The composite laminate thus obtained is placed in a firing furnace and fired to form an integrated composite laminate. As shown in FIG. 37, the terminals F _S exposed on the periphery, external terminals 49, F _F for T ₁ , external terminals 48, S _F for T ₃ ,
The external terminal 49 for T ₂ and the external terminal 50 for S _S and T ₄ are baked and formed to complete the composite component of the present invention. This part has the circuit configuration shown in FIG.
Can be used as a bandpass filter, etc.

Alternatively, the laminates shown in FIGS. 1 to 30 and the laminates shown in FIGS. 32 to 36 are fired separately to produce sintered bodies for the transformer part and the capacitor part, respectively, and a sintered body is placed between them. A glass layer as shown in FIG. 31 may be interposed, the two may be bonded together by firing at a relatively low temperature, and finally external terminals may be provided as shown in FIG. 37.

With the above configuration, the magnetic flux leaking from the internal magnetic body of the inductor portion (transformer in this case) is shielded by the magnetic body D on the outer periphery. In addition,
The inner magnetic body B can be made from a raw material selected from ferrite powders of various magnetic permeabilities according to the design constants of the transformer, and the outer magnetic body D can be made from a raw material of ferrite powders with high magnetic permeability.

It will be apparent to those skilled in the art that many variations are possible within the scope of the invention.

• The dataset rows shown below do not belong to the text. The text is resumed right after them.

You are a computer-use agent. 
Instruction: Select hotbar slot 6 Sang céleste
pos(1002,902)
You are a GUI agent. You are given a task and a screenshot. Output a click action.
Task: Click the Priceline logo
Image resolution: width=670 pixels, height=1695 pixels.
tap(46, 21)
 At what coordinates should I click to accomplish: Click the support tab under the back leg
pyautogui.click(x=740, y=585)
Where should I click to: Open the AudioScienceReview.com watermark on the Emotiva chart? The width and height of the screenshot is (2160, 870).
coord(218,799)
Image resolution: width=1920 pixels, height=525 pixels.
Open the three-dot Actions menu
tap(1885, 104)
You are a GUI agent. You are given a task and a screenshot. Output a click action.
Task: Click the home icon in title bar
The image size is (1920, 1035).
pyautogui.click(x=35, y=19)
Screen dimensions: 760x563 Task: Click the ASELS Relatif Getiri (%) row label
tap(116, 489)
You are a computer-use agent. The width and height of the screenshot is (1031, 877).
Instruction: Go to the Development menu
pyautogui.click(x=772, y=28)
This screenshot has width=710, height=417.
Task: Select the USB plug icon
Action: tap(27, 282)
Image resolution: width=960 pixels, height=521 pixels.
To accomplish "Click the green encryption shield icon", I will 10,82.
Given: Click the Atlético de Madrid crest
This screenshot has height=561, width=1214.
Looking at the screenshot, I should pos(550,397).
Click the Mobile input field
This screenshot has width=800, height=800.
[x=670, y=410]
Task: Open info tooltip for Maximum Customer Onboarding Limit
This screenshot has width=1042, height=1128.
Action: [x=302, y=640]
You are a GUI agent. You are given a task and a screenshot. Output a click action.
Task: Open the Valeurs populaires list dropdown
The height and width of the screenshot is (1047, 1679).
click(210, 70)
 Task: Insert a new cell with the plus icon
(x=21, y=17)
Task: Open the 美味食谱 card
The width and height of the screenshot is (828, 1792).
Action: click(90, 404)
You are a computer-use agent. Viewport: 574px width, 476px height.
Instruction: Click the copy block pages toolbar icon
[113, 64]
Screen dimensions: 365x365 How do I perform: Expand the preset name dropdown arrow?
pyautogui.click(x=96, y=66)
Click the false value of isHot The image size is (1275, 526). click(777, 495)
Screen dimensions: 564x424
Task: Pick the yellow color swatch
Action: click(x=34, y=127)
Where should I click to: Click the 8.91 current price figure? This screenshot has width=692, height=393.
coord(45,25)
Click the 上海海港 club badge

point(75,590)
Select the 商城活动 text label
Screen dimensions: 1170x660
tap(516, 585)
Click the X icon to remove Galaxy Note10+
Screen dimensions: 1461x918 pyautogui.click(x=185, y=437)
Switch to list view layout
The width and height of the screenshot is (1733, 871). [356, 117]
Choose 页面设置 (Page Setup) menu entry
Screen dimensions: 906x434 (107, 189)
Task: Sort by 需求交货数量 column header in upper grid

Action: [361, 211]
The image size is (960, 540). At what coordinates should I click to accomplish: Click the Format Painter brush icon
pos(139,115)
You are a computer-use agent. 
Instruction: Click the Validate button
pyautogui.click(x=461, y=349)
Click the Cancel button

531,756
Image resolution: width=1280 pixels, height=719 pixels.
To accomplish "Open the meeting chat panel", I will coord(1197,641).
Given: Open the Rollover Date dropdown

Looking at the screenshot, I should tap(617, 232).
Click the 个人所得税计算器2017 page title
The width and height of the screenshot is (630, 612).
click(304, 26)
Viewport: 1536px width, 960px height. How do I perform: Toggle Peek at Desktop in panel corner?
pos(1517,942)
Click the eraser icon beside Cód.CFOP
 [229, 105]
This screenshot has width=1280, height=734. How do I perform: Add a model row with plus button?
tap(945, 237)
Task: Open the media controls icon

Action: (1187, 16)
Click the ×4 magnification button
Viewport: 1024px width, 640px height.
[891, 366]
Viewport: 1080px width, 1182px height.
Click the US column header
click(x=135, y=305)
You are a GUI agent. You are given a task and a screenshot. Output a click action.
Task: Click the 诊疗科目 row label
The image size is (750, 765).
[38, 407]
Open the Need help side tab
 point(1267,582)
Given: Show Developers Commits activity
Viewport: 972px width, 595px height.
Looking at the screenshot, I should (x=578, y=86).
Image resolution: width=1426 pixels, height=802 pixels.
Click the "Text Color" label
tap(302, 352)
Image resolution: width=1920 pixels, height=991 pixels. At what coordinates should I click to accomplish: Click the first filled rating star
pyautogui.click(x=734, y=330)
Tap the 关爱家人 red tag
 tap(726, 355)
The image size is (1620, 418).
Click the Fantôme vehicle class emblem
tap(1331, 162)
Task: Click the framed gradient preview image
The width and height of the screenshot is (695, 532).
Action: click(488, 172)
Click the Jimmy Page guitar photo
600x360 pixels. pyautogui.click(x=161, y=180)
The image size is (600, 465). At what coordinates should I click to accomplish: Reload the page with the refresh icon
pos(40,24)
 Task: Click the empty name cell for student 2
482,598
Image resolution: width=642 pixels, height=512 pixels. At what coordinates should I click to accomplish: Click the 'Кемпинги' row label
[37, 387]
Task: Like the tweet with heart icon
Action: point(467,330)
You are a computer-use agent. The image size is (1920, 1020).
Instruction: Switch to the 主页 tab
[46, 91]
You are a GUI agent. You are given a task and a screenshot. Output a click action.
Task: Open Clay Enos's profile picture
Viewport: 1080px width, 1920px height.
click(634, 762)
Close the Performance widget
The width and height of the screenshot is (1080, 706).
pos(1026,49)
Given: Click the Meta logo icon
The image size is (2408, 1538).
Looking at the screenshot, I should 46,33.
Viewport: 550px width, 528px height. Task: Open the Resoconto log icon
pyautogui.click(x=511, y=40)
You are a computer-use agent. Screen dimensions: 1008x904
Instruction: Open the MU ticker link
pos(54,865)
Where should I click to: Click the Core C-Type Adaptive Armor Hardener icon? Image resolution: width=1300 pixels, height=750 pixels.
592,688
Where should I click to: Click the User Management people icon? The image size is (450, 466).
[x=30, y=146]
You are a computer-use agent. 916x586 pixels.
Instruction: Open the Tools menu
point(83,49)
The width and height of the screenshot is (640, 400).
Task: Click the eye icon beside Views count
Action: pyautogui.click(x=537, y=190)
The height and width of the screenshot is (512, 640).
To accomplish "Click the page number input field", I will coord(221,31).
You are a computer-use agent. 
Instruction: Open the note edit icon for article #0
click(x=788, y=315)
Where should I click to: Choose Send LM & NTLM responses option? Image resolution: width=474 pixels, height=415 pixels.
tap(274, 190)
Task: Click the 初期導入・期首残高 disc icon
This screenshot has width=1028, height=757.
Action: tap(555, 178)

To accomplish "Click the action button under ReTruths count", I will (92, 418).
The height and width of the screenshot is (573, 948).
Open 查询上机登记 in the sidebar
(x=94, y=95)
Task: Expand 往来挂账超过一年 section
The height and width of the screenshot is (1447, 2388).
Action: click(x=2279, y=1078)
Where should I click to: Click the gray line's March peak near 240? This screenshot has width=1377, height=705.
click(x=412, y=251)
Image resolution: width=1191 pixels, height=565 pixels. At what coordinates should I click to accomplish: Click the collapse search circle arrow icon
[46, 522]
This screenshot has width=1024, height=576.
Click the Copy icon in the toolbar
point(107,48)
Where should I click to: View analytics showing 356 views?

[Brief explanation of the drawing]

1 to 29 are plan views showing sequential steps for manufacturing a transformer portion of a shielded laminated composite component according to an embodiment of the present invention, FIG. 30 is a sectional view of the laminated transformer portion, and FIG. 31 or the 36th
37 is a perspective view of the completed laminated transformer, and FIG. 38 is a circuit diagram of the laminated transformer. The main parts in the figure are as follows. 1, 38: magnetic layer, 3, 7, 11, 15, 1
9, 23, 27, 31, 35: internal magnetic layer,
4, 8, 12, 16, 20, 24, 28, 32,
36: External magnetic layer, 2, 6, 10, 14, 1
8, 22, 26, 30, 34, 37: insulator layer,
F _S , F _F , S _S , S _F : Pull-out end, 39 : Glass layer, 4
0, 43, 46: dielectric layer, 41, 42, 44,
45: Conductor layer for electrode, 47, 48, 49, 5
0: External terminal.

Claims (1)

[Claims] 1. An internal magnetic body, a non-magnetic insulator that integrally surrounds it, and an external magnetic body that further surrounds it,
A shielded composite component comprising an inductor part made of at least one conductor circulating in the internal magnetic body, and a capacitor part superimposed and integrated with the inductor part.